Die Windows Treiber Schnittstelle bezeichnet das Framework innerhalb des Windows Betriebssystems, das die Kommunikation zwischen Hardwaregeräten und der Anwendungssoftware regelt. Sie stellt standardisierte Befehlssätze bereit, damit Treiber unabhängig von der spezifischen Hardwareanwendung effizient agieren können. Diese Schnittstelle ist der kritische Punkt für die Sicherheit, da sie die Grenze zwischen dem geschützten Kernel und dem Gerät bildet.
Schnittstellenmodell
Das Modell basiert auf einer Schichtung, bei der die Hardware über den Windows Driver Model oder modernere Frameworks wie den Windows Driver Foundation an das System angebunden wird.

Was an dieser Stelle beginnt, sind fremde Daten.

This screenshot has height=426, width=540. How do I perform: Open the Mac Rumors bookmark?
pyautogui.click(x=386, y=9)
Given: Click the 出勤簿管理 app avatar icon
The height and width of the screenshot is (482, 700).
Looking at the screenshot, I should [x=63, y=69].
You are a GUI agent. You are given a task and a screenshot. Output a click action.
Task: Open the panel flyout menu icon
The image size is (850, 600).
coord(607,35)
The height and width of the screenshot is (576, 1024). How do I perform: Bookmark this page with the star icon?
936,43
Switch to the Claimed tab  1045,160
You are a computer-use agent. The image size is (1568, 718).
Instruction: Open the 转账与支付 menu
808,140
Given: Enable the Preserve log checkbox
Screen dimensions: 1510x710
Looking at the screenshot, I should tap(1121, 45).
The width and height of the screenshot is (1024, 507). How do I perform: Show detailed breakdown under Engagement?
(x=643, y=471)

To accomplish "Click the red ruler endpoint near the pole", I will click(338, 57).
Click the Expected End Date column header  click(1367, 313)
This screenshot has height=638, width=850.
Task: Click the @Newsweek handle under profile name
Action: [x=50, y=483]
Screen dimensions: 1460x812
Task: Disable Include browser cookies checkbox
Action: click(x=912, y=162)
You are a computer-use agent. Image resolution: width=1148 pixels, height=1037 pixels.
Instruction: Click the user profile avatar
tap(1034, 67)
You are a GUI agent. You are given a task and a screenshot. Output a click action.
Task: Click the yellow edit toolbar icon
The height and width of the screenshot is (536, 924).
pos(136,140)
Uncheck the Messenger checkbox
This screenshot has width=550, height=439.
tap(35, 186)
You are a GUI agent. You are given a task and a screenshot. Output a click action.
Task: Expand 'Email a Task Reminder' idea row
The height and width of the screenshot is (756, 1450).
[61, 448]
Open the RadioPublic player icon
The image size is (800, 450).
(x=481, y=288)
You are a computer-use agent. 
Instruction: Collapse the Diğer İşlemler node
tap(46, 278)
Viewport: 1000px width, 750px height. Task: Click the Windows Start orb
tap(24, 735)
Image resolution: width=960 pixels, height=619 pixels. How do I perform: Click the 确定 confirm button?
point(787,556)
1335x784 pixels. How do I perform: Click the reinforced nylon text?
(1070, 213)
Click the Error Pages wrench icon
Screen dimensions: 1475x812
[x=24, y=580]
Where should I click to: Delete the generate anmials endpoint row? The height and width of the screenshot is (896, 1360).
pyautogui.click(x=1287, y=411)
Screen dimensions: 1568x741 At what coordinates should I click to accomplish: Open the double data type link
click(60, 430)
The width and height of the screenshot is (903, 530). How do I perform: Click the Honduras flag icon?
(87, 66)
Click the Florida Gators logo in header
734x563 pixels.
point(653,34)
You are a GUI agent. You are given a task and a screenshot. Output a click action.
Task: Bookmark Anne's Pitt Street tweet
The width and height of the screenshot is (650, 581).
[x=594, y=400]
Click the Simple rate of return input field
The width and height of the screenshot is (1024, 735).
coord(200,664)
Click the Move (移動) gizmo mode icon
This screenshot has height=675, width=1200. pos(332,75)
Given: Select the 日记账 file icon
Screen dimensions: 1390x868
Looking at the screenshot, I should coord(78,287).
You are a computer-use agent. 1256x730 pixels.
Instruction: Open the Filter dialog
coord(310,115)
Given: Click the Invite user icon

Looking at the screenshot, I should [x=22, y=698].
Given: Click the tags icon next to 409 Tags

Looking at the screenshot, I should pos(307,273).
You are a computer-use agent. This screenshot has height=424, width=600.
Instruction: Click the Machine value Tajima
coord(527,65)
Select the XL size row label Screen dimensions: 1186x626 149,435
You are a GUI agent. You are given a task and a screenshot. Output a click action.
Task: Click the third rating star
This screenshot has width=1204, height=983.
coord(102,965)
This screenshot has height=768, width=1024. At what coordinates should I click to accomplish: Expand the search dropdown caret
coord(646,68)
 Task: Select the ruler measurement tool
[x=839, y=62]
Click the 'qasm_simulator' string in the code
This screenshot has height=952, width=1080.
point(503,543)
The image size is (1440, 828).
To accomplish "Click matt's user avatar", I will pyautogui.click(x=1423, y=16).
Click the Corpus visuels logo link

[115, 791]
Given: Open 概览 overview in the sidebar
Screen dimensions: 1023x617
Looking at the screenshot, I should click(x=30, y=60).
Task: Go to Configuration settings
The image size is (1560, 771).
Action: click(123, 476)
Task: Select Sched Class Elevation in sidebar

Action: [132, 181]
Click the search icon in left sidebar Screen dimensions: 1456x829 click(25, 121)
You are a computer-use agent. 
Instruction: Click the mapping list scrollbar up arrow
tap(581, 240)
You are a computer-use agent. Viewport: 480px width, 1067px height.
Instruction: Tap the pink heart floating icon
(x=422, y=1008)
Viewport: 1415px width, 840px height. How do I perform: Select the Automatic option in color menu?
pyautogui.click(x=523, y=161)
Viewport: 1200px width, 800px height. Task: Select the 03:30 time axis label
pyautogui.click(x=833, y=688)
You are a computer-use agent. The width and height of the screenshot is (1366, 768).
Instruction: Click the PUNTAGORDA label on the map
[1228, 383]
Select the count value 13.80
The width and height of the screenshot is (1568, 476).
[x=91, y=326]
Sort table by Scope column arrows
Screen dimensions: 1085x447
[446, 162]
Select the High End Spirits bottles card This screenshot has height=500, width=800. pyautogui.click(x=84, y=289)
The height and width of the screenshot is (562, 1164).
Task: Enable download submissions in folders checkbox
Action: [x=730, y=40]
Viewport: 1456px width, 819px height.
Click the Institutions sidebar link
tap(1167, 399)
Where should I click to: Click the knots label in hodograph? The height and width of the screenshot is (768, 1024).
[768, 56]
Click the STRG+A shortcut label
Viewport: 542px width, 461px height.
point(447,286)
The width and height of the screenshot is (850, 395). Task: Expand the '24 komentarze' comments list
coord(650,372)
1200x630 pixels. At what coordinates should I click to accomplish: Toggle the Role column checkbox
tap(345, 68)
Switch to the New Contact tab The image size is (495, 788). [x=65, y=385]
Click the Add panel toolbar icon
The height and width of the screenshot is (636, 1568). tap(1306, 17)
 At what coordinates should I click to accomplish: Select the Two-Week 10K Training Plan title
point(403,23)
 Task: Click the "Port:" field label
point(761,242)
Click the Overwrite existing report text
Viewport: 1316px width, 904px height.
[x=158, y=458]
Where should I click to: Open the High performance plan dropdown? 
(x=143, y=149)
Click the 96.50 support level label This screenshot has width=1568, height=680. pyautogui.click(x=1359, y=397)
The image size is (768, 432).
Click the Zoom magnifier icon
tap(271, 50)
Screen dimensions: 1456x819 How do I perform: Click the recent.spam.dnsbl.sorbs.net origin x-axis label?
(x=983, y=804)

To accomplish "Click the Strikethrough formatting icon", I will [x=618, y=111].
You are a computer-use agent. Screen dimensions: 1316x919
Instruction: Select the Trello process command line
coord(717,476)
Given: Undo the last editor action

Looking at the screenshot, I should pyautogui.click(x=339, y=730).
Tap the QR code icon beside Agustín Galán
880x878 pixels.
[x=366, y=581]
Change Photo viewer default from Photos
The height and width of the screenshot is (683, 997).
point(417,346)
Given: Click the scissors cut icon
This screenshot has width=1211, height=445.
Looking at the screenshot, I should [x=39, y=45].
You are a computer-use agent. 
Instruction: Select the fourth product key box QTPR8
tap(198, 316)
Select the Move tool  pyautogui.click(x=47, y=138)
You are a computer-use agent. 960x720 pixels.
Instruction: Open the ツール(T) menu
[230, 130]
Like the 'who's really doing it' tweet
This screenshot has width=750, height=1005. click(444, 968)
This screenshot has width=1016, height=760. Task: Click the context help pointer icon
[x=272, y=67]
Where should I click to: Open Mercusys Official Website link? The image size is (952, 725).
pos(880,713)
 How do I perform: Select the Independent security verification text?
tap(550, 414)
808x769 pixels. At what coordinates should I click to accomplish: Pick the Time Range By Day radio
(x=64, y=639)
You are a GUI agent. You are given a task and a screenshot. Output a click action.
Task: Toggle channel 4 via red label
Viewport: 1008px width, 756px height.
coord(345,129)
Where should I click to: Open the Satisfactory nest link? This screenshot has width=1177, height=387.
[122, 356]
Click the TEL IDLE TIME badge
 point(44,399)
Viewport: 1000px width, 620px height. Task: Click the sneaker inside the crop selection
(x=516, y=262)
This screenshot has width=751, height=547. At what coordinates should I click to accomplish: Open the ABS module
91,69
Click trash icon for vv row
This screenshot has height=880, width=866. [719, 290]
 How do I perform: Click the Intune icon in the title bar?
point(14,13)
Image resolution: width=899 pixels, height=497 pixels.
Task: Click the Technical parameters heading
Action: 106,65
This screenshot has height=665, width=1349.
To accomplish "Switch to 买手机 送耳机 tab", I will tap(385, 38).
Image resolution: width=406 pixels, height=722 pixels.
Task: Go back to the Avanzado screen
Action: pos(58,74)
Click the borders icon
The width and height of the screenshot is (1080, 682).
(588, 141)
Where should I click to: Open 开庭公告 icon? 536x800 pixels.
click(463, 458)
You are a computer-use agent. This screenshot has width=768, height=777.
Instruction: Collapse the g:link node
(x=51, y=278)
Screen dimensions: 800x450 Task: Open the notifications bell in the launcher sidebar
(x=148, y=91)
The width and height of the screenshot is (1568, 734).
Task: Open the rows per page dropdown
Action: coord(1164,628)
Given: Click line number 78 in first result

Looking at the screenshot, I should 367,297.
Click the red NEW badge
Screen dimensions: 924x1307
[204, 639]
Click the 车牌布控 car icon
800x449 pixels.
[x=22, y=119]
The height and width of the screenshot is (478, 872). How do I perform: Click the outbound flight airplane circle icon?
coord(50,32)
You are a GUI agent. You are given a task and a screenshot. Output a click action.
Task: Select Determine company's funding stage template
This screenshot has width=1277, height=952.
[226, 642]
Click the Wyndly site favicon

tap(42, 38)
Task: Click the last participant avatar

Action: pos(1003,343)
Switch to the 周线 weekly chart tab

Diese Struktur erzwingt eine einheitliche Behandlung von Treibern, was die Fehlersuche und Wartung erheblich vereinfacht. Eine klare Definition der Schnittstelle schützt das System vor unvorhergesehenen Zugriffen durch fehlerhafte Treiber.
Schutz
Durch die strikte Durchsetzung von Treibersignaturen stellt Microsoft sicher, dass nur geprüfte und vertrauenswürdige Treiber über die Schnittstelle mit dem System interagieren können. Diese Maßnahme verhindert das Einschleusen von Schadsoftware auf Treiberebene, welche sonst direkten Zugriff auf den Speicher erhalten würde. Eine kontinuierliche Weiterentwicklung der Schnittstelle sorgt für eine stetige Erhöhung des Sicherheitsniveaus.
Etymologie
Schnittstelle ist eine Lehnübersetzung des englischen Interface und bezeichnet die Verbindung zweier Systeme.